Review von Andreas Held (mail) | 01.08.2010
Musikspiele sind mittlerweile auf einem stark absteigenden Ast - das ist kein Geheimnis mehr. Während Harmonix den DLC-Katalog ausmistet und selbst Industriemagnat Activision auf lediglich ein Release für das aktuelle Geschäftsjahr setzt, schaut die ganze Welt auf Rock Band 3, das den Stein mit so einigen neuen Features wieder ins Rollen bringen soll. Fast schon hinter dem Rücken dieser Blicke stellte EA nun noch Rock Band: Green Day in die Läden, das bereits nach seiner Ankündigung eher belächelt wurde - denn als Nachfolger zu den Beatles sieht es doch ganz schön alt aus. Ob man sich derweil bei der Entwicklung so viel Mühe gegeben hat wie mit dem Beatles-Game, oder ob es sich eher um ein Track Pack a la Rock Band: AC/DC handelt, haben wir für euch kurz herausgefunden.

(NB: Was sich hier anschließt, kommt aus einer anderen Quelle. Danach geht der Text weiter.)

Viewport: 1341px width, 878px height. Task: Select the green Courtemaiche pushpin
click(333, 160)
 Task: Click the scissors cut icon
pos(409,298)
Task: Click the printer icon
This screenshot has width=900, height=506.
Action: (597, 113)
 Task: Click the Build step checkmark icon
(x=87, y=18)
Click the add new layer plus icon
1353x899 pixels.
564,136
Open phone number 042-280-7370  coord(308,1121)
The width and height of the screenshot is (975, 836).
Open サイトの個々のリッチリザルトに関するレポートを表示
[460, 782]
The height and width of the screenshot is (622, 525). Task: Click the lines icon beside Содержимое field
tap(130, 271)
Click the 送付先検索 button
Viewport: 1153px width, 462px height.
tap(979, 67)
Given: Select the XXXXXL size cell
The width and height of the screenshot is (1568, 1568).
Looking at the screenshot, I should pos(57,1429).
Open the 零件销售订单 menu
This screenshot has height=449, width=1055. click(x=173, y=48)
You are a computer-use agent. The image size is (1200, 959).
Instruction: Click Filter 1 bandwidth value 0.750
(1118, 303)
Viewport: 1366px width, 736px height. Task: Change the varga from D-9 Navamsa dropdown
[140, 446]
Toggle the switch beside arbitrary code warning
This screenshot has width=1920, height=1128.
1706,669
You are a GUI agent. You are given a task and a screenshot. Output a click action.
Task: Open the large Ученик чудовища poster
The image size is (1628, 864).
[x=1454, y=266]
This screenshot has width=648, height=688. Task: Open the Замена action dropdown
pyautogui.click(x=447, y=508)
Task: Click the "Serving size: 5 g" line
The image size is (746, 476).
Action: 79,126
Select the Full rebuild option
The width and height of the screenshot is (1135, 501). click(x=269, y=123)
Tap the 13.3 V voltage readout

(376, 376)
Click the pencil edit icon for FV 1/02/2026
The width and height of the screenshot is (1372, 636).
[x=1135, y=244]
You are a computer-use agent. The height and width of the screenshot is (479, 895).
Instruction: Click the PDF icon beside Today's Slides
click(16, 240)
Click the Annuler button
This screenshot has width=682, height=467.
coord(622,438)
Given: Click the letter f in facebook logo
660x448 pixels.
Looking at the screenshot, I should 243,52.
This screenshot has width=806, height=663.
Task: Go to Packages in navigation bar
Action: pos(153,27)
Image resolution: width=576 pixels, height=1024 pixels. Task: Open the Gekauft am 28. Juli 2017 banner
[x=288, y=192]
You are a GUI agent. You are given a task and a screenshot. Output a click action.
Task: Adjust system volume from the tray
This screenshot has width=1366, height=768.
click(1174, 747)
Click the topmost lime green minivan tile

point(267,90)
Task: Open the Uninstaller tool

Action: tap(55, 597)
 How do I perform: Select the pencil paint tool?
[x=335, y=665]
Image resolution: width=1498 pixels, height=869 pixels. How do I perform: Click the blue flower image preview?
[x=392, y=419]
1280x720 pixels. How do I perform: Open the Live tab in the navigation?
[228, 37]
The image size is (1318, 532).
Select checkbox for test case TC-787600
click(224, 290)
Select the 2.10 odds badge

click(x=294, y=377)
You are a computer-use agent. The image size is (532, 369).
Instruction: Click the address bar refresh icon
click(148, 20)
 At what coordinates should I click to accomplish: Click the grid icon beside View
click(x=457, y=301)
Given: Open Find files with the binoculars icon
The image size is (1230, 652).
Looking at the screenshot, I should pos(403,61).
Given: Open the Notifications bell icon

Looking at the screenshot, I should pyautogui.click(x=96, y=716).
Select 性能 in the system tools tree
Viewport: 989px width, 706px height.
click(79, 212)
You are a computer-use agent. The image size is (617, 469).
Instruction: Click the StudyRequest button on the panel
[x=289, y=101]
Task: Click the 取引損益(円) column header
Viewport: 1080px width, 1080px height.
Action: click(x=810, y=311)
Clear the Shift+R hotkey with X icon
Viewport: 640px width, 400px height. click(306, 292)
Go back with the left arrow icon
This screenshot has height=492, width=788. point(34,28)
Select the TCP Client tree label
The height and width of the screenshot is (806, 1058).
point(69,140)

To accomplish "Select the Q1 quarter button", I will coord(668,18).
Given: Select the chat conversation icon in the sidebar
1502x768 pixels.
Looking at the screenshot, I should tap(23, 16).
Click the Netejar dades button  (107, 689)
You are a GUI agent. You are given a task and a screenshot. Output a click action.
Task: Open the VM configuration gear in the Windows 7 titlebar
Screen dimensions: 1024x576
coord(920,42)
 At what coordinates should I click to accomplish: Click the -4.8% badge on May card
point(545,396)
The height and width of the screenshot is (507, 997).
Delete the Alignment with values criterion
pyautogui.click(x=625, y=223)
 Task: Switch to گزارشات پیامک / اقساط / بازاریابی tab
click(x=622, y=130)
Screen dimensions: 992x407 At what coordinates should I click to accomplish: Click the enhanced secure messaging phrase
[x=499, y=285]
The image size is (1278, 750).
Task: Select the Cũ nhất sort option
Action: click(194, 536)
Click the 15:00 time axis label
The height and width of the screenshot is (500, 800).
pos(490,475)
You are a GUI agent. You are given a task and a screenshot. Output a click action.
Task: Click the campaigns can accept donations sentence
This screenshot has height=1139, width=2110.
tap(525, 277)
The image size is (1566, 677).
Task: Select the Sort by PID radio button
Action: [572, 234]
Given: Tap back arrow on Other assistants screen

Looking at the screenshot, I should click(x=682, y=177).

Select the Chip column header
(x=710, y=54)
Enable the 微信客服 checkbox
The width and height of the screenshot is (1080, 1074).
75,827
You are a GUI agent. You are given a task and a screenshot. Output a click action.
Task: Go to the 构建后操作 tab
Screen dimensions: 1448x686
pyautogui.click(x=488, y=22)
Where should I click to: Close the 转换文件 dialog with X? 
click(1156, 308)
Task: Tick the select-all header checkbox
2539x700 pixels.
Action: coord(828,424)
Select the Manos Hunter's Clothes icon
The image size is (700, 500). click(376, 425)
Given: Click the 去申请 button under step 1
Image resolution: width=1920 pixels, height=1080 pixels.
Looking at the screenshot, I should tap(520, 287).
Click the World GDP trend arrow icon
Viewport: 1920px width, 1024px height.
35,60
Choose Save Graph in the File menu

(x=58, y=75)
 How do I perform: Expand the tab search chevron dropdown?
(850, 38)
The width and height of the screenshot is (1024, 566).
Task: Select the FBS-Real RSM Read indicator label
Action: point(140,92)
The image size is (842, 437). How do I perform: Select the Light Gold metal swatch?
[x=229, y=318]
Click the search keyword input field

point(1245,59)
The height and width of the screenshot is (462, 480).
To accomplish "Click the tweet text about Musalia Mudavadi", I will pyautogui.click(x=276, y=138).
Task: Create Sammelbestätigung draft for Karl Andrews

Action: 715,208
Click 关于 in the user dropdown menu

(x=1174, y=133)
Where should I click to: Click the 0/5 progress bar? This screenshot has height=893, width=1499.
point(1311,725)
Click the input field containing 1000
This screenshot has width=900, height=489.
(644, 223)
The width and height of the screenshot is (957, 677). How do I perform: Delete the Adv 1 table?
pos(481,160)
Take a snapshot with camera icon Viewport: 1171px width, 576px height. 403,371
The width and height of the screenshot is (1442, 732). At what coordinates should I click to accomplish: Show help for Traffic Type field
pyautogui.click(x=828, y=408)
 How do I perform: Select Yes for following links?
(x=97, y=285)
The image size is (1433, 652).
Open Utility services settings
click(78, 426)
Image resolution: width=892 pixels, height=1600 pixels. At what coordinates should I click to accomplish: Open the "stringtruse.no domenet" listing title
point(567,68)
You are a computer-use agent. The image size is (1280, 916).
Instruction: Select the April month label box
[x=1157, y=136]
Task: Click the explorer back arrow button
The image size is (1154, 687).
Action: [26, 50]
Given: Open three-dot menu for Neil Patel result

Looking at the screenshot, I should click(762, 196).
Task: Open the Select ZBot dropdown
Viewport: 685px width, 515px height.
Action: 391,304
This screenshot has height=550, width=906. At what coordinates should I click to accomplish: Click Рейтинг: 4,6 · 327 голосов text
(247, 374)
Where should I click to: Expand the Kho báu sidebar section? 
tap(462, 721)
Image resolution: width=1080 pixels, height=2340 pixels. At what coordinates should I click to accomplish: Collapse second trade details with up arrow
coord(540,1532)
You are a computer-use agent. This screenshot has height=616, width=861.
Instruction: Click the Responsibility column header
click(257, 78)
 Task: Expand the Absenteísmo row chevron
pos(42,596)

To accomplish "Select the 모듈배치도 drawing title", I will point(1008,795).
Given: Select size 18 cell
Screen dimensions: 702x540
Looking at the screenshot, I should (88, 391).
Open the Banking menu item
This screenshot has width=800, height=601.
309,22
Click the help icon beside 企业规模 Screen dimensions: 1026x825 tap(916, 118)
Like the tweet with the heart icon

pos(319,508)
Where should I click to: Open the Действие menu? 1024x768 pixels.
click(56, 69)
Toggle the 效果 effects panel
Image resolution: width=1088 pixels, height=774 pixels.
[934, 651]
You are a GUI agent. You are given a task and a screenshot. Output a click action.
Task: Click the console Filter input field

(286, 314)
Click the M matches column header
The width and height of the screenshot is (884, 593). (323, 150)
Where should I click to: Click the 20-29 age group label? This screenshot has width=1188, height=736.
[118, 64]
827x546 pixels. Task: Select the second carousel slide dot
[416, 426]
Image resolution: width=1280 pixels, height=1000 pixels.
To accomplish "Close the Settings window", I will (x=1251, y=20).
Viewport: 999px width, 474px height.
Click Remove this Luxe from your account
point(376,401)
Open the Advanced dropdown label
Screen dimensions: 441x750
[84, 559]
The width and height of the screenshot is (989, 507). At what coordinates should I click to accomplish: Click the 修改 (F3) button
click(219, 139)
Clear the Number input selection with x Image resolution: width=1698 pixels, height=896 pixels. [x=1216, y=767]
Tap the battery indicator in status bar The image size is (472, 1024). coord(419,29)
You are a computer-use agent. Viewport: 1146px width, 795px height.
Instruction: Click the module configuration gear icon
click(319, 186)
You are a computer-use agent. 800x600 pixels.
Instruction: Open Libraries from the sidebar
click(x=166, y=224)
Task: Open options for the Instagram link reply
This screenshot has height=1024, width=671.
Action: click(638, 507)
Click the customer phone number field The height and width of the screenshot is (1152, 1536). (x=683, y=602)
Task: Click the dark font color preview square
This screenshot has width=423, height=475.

Kein reines Track-Pack, aber auch kein volles Band-Game
Die Antwort liegt irgendwo dazwischen. Rock Band: Green Day bietet euch das Pflichtprogramm eines Band-Games, verzieht sich danach aber hinter den Vorhang und denkt gar nicht daran, noch eine Kür abzuliefern. Das heißt im Klartext: Ihr bekommt die nachmodellierten Bandmitglieder sowie nachmodellierte Konzertbühnen, spielt aber mit den Regeln, der Engine und dem Interface von Rock Band 2 - anders als bei den Beatles oder auch Lego Rock Band, wo das komplette Erscheinungsbild überarbeitet wurde. Und während die Bühnen zwar realen Vorbildern nachempfunden sind, gibt es nur lächerliche drei Stück davon, wobei sich jede Bühne ein Album zum Schwerpunkt nimmt: Auf Bühne eins gibt es hauptsächlich Lieder aus "Dookie", auf Bühne zwei wartet American Idiot und auf der letzten Bühne folglich "21st Century Breakdown". "Dookie" und "American Idiot" sind vollständig auf der Disc enthalten, beim aktuellen Album müssen jedoch sechs Titel, inklusive der Singles "Know Your Enemy", "21 Guns" und "Last of the American Girls" als DLC dazugekauft werden. Aufgelockert wird das Ganze von ausgewählten Stücken aus anderen Alben, womit die Zahl der anwählbaren Lieder bei knapp über 40 Songs liegt.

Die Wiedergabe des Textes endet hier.